Each axis gets its own score and commentary. This is the second tier of analysis — it runs only when a recruiter explicitly requests it, not automatically on every CV, to keep AI costs predictable.
Why a Score of 8.2 Beats 6.1 for a Given Role
The score is always relative to the job it was calculated against. A candidate with a strong data engineering background might score 8.2 for a data pipeline role and 5.4 for a sales manager role — the same person, entirely different scores.
This matters because OctoRecruit labels every score with the job it was computed for. On the global candidates list, a score always reads as "8.2 · Senior Data Engineer" rather than just "8.2". That pairing prevents a common mistake: promoting a high scorer to a new role they were never evaluated against.
Limitations to Be Honest About
AI scoring is a probabilistic tool, not a definitive gate. There are things it handles poorly:
- Portfolio-heavy roles: a designer with a strong portfolio but a plain CV may score lower than a CV-polished candidate with weaker actual work.
- Career changers: someone pivoting from a different industry carries transferable skills that are hard to parse from text alone.
- Non-standard CV formats: densely formatted two-column PDFs, graphics-heavy files, and non-Latin character sets can degrade text extraction, which degrades scoring.
The practical guidance is to use the score for triage, not elimination.

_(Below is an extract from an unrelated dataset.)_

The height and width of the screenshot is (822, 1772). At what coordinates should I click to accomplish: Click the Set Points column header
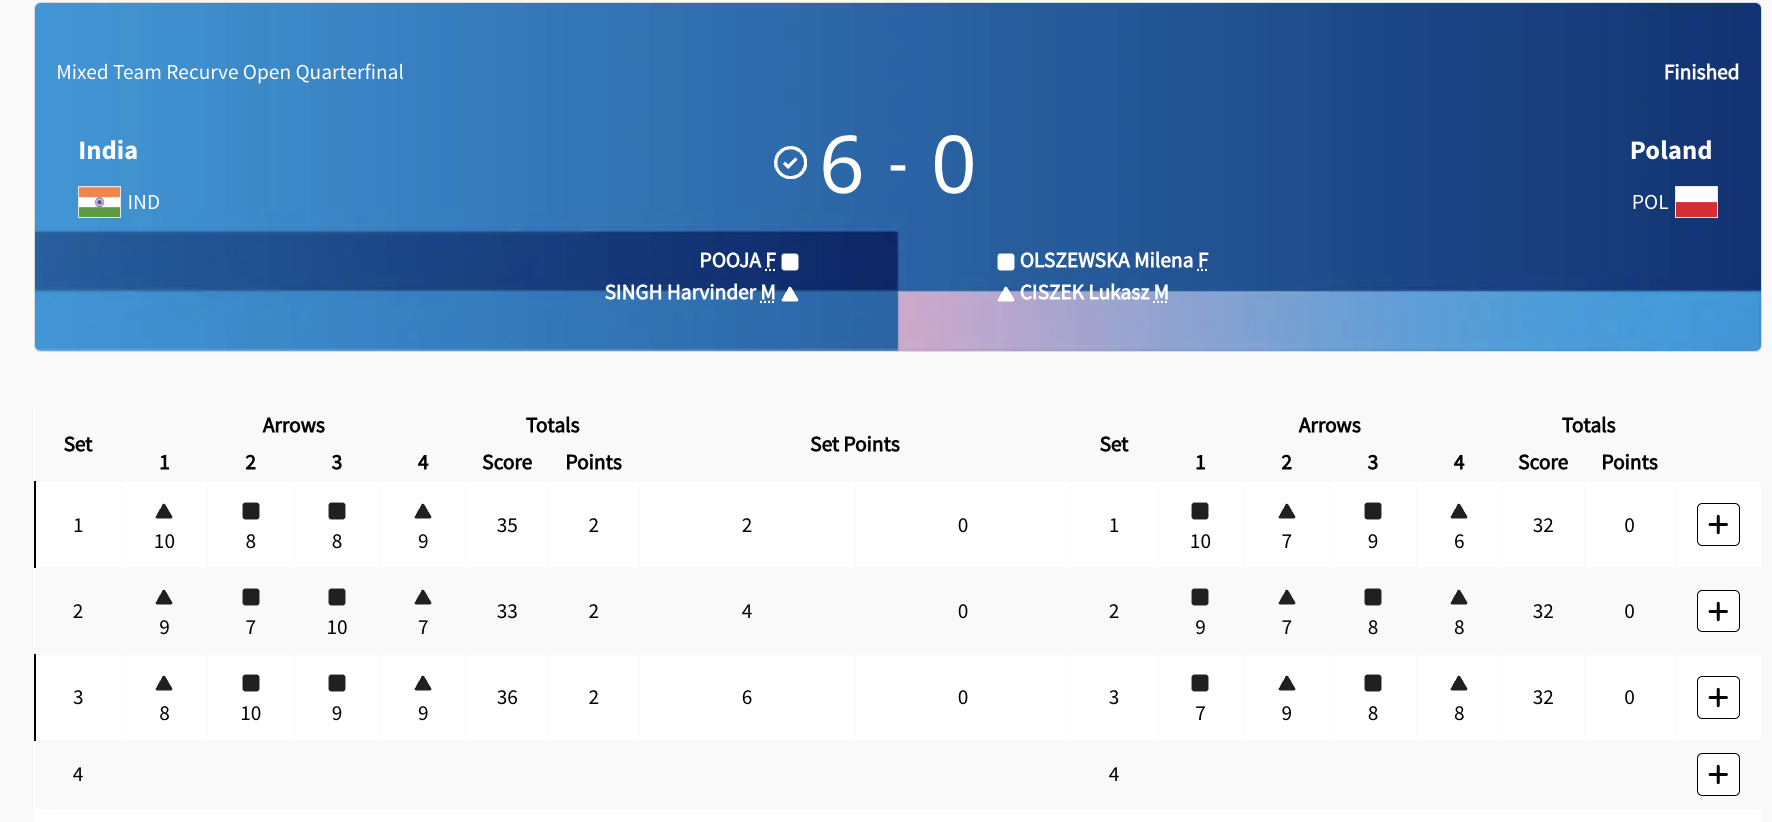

A candidate who scores 4.0 deserves a second look from a human before being filtered out.
How This Fits Into a Real Recruiting Workflow
The practical workflow in OctoRecruit looks like this:
- A new CV arrives via email sync or apply link.

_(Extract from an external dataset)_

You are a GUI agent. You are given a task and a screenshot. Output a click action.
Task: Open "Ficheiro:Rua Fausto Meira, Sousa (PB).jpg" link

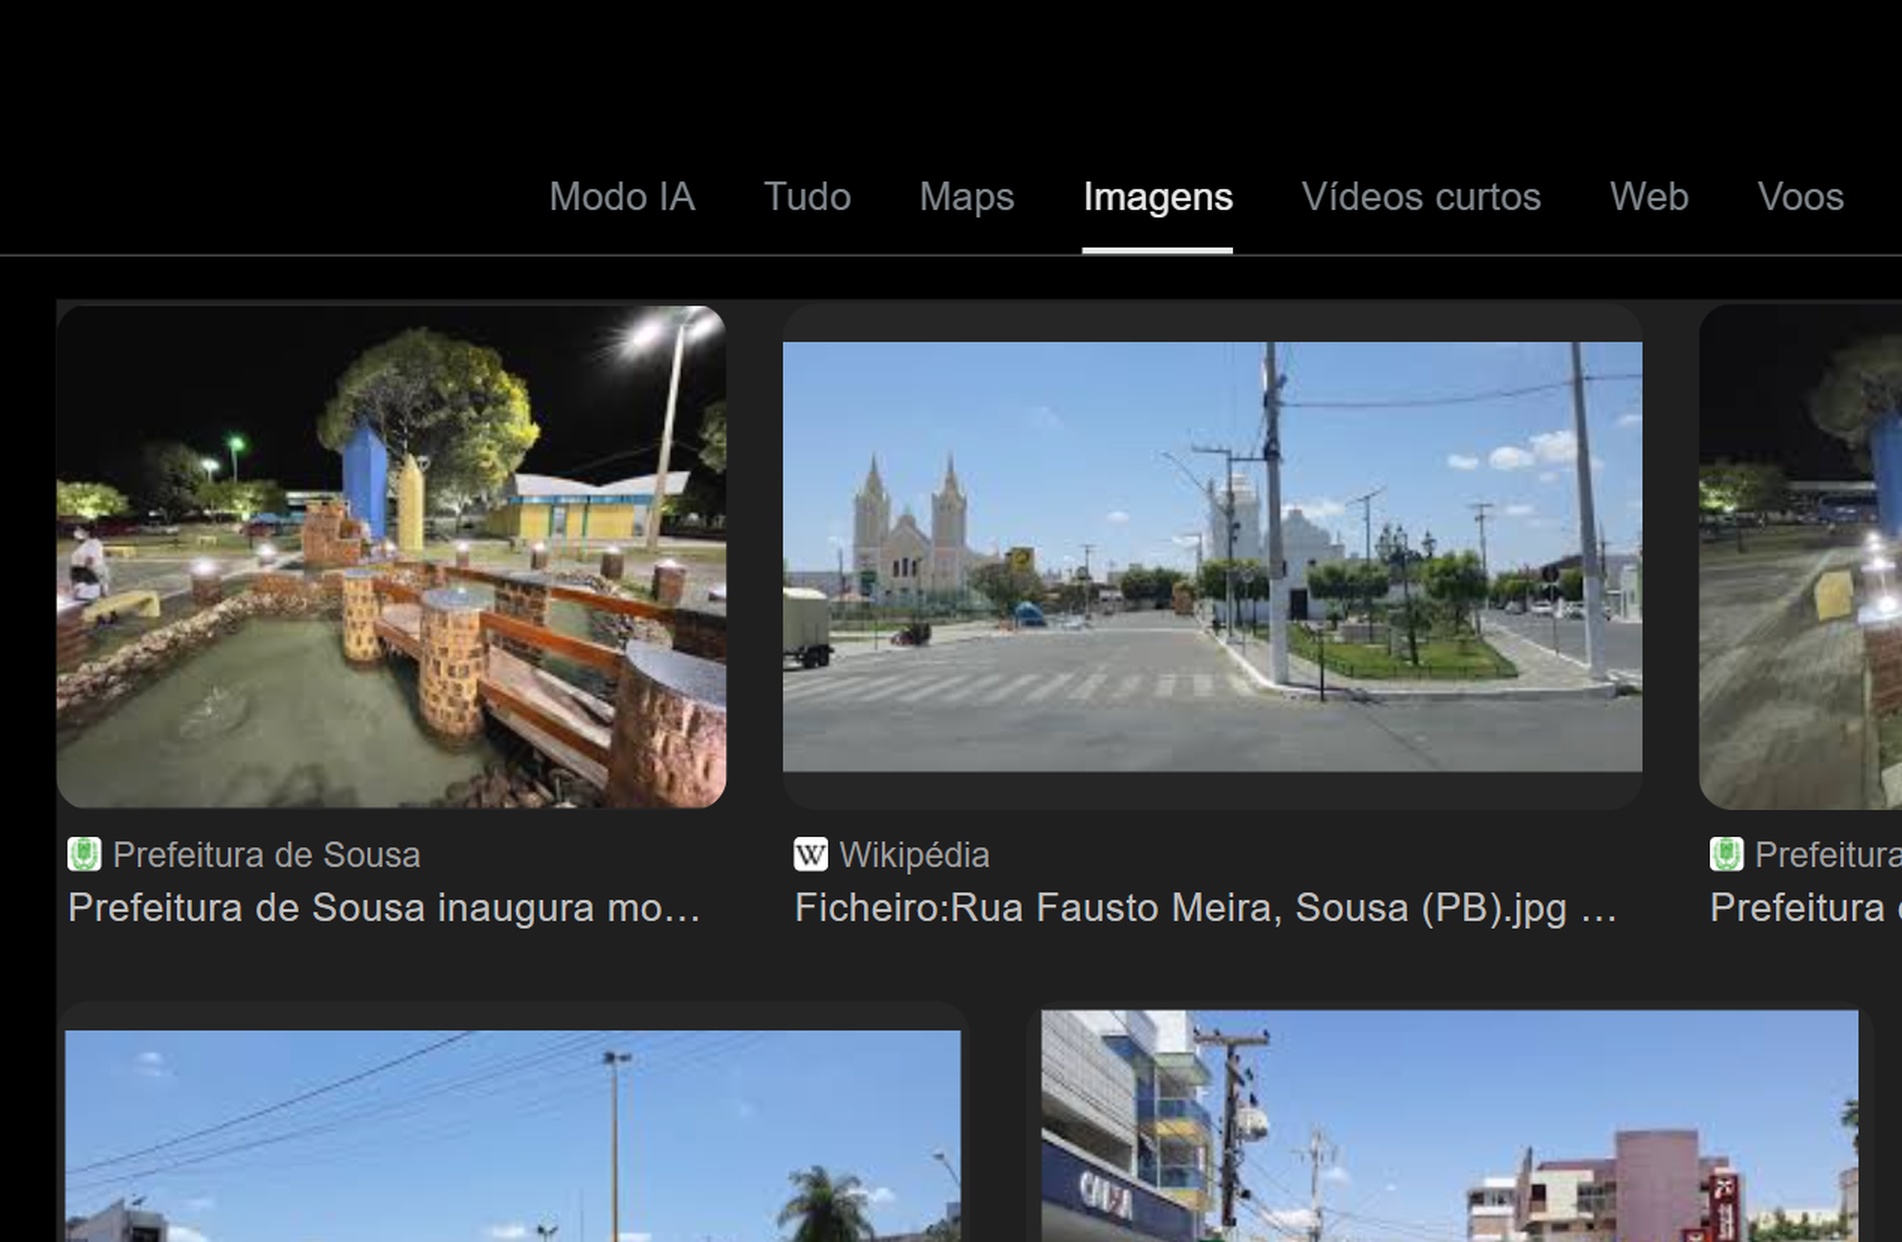click(1204, 908)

- The system scores it against the active job automatically.
- The score and reason appear on the pipeline card within seconds.
- The recruiter reviews the top-scored candidates, reads the AI reason, then opens the actual CV for the ones worth a closer look.
- For shortlisted candidates, the recruiter triggers the deep five-axis analysis before scheduling a call.
The inbox-to-shortlist time — which in a manual workflow can be two to three days — typically compresses to a same-day review cycle.